Quali erano, scusi, le sue reazioni in “mancanza di tempo di ragionare”?
«Quando non hai tempo di ragionare tiri fuori quelle reazioni che, secondo te, sono le normali conseguenze di una litigata: sferri un pugno e rompi un tavolo o una sedia. Poi tutto si placa. Lì per lì non ti rendi conto della gravità del gesto e pensi di aggiustare tutto con un “Scusa qui, scusa là”».
Quindi lei non era consapevole della sua violenza?
«Ti ripeti: “Non sono violento perché non faccio altro che rispondere a una violenza”. Anche la lite fra genitori la leggi in questo modo: la mamma che tira il piatto al babbo o il babbo che tira lo schiaffo alla mamma sono la conseguenza ordinaria di un’azione: “perché l’altro ha fatto qualche cosa di violento” e non ci si sofferma a capire perché».
Non si rendeva conto neppure della rabbia che la muoveva?
«Rispondere sì o no sarebbe sbagliato, in entrambi i casi. Da una parte ero consapevole della rabbia che non dovevo avere; dall’altra mi giustificavo: “Non ce l’ho fatta più a sopportare”. In quegli atti tendi sempre a darti una giustificazione. E la più frequente è che l’altro ti ha portato a essere così. Non esci da questo meccanismo fino a quando non riesci a capire che l’atteggiamento della violenza è solo responsabilità tua».
Lei quanto ha impiegato a capire di essere un uomo violento?
«Diversi anni. Il concetto è sempre lo stesso: ti dici che sei violento perché è colpa dell’altro oppure perché l’altro se lo merita: “Non ha fatto quello che si era deciso”».

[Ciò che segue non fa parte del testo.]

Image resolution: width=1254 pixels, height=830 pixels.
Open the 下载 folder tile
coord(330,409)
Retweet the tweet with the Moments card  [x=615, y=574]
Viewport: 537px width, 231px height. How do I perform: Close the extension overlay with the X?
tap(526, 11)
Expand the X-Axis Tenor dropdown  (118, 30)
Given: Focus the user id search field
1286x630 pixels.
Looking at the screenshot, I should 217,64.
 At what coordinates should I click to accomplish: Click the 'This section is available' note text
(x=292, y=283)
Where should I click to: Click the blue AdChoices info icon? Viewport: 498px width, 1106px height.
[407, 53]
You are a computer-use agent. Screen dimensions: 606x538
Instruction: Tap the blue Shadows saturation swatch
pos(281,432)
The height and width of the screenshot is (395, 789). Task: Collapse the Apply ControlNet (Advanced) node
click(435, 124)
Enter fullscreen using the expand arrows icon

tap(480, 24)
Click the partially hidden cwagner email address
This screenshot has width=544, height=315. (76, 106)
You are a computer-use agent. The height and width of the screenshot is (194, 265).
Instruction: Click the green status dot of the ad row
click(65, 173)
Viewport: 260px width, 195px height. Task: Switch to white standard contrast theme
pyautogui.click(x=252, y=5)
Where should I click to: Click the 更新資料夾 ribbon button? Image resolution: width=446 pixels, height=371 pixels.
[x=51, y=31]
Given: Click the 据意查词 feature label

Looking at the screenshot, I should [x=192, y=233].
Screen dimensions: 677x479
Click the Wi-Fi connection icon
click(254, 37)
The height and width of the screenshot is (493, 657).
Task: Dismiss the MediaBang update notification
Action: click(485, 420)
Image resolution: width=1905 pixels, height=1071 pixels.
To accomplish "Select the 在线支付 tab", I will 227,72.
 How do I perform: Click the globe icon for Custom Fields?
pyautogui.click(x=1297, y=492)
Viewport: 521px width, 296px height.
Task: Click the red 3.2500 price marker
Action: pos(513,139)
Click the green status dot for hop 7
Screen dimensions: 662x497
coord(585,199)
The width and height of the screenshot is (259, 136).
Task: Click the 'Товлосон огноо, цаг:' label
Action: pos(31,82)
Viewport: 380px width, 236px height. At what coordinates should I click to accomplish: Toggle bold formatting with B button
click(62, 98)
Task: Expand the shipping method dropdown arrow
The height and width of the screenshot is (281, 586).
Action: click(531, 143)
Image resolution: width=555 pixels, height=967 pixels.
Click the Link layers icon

Quale è stato il fattore che le ha fatto intuire che stava sbagliando?
«Quando ho visto il comportamento dei miei figli. Ciascuno a modo proprio stava metabolizzando il mio comportamento violento. Stavano replicando lo stesso ruolo. Quando vedi che un figlio diventa violento, anche in modo verbale, per sopraffare chi gli sta accanto, capisci che devi fare qualche cosa. Per te e per lui. Mettendo in gioco te stesso e tutta la famiglia».
Ora è sempre un uomo violento?
«Spero di no. Dopo due anni di percorso, ho imparato a capire quando la situazione per me diventa critica e devo staccare. Non ho smesso di discutere con mia moglie, ma so quando fermarmi».
Si sente al riparo dalla violenza?
«Non ci siamo mai. Ma sono più al sicuro dalle tentazioni della violenza».
E che cosa direbbe a uomini che, invece, continuano a essere violenti?
«Che la violenza è un atto anche contro se stessi. E per quante giustificazioni uno possa darsi, non sono mai la realtà».